» OBJECTIVE
Print every one of the items below word for word, keeping each line as it appears.

» RECORDS FOR THIS TASK
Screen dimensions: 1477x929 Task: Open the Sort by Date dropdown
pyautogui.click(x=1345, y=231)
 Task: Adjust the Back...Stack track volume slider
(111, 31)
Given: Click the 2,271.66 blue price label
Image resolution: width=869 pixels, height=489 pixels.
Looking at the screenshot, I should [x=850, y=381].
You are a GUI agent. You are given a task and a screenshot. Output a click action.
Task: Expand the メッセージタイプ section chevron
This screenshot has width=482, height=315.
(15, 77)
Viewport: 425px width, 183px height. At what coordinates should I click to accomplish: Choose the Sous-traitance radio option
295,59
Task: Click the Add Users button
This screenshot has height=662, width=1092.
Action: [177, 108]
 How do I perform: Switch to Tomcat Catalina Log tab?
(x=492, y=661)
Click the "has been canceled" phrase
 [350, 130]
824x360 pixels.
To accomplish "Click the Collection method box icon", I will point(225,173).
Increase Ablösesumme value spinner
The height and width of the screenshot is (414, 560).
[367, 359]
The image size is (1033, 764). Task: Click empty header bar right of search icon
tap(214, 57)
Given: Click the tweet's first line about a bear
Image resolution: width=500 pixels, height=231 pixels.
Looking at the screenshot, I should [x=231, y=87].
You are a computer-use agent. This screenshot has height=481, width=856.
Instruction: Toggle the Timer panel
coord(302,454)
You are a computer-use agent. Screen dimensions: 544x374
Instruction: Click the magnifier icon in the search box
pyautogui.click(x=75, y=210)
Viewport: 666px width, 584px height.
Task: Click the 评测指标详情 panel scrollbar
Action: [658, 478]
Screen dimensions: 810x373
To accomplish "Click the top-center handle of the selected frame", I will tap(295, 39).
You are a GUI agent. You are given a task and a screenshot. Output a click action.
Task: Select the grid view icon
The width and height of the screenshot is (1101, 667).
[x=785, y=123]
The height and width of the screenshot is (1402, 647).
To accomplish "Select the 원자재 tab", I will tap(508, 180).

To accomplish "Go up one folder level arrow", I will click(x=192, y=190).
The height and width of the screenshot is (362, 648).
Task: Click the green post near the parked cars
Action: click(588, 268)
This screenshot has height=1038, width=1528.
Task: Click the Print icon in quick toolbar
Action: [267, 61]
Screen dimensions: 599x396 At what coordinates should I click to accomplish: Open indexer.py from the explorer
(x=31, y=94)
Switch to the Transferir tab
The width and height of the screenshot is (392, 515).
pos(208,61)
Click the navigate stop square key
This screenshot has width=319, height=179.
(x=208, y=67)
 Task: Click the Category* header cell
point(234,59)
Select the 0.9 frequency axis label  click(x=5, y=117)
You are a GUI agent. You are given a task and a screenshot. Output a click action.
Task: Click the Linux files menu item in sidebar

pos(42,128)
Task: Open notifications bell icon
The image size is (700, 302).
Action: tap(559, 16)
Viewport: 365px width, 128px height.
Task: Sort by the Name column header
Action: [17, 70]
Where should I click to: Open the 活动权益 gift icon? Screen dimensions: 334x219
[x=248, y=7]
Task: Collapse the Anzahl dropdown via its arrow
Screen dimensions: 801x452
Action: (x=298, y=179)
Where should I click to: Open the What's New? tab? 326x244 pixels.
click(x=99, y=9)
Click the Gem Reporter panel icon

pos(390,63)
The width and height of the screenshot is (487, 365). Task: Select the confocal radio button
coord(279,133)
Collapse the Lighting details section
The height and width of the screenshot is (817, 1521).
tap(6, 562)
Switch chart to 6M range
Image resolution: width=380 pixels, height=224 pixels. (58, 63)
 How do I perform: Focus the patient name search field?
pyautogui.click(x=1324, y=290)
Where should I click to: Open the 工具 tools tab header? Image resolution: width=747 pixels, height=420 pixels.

» FINAL RESULT
Screen dimensions: 1477x929 Task: Open the Sort by Date dropdown
pyautogui.click(x=1345, y=231)
 Task: Adjust the Back...Stack track volume slider
(111, 31)
Given: Click the 2,271.66 blue price label
Image resolution: width=869 pixels, height=489 pixels.
Looking at the screenshot, I should [x=850, y=381].
You are a GUI agent. You are given a task and a screenshot. Output a click action.
Task: Expand the メッセージタイプ section chevron
This screenshot has width=482, height=315.
(15, 77)
Viewport: 425px width, 183px height. At what coordinates should I click to accomplish: Choose the Sous-traitance radio option
295,59
Task: Click the Add Users button
This screenshot has height=662, width=1092.
Action: [177, 108]
 How do I perform: Switch to Tomcat Catalina Log tab?
(x=492, y=661)
Click the "has been canceled" phrase
 [350, 130]
824x360 pixels.
To accomplish "Click the Collection method box icon", I will point(225,173).
Increase Ablösesumme value spinner
The height and width of the screenshot is (414, 560).
[367, 359]
The image size is (1033, 764). Task: Click empty header bar right of search icon
tap(214, 57)
Given: Click the tweet's first line about a bear
Image resolution: width=500 pixels, height=231 pixels.
Looking at the screenshot, I should [x=231, y=87].
You are a computer-use agent. This screenshot has height=481, width=856.
Instruction: Toggle the Timer panel
coord(302,454)
You are a computer-use agent. Screen dimensions: 544x374
Instruction: Click the magnifier icon in the search box
pyautogui.click(x=75, y=210)
Viewport: 666px width, 584px height.
Task: Click the 评测指标详情 panel scrollbar
Action: [658, 478]
Screen dimensions: 810x373
To accomplish "Click the top-center handle of the selected frame", I will tap(295, 39).
You are a GUI agent. You are given a task and a screenshot. Output a click action.
Task: Select the grid view icon
The width and height of the screenshot is (1101, 667).
[x=785, y=123]
The height and width of the screenshot is (1402, 647).
To accomplish "Select the 원자재 tab", I will tap(508, 180).

To accomplish "Go up one folder level arrow", I will click(x=192, y=190).
The height and width of the screenshot is (362, 648).
Task: Click the green post near the parked cars
Action: click(588, 268)
This screenshot has height=1038, width=1528.
Task: Click the Print icon in quick toolbar
Action: [267, 61]
Screen dimensions: 599x396 At what coordinates should I click to accomplish: Open indexer.py from the explorer
(x=31, y=94)
Switch to the Transferir tab
The width and height of the screenshot is (392, 515).
pos(208,61)
Click the navigate stop square key
This screenshot has width=319, height=179.
(x=208, y=67)
 Task: Click the Category* header cell
point(234,59)
Select the 0.9 frequency axis label  click(x=5, y=117)
You are a GUI agent. You are given a task and a screenshot. Output a click action.
Task: Click the Linux files menu item in sidebar

pos(42,128)
Task: Open notifications bell icon
The image size is (700, 302).
Action: tap(559, 16)
Viewport: 365px width, 128px height.
Task: Sort by the Name column header
Action: [17, 70]
Where should I click to: Open the 活动权益 gift icon? Screen dimensions: 334x219
[x=248, y=7]
Task: Collapse the Anzahl dropdown via its arrow
Screen dimensions: 801x452
Action: (x=298, y=179)
Where should I click to: Open the What's New? tab? 326x244 pixels.
click(x=99, y=9)
Click the Gem Reporter panel icon

pos(390,63)
The width and height of the screenshot is (487, 365). Task: Select the confocal radio button
coord(279,133)
Collapse the Lighting details section
The height and width of the screenshot is (817, 1521).
tap(6, 562)
Switch chart to 6M range
Image resolution: width=380 pixels, height=224 pixels. (58, 63)
 How do I perform: Focus the patient name search field?
pyautogui.click(x=1324, y=290)
Where should I click to: Open the 工具 tools tab header? Image resolution: width=747 pixels, height=420 pixels.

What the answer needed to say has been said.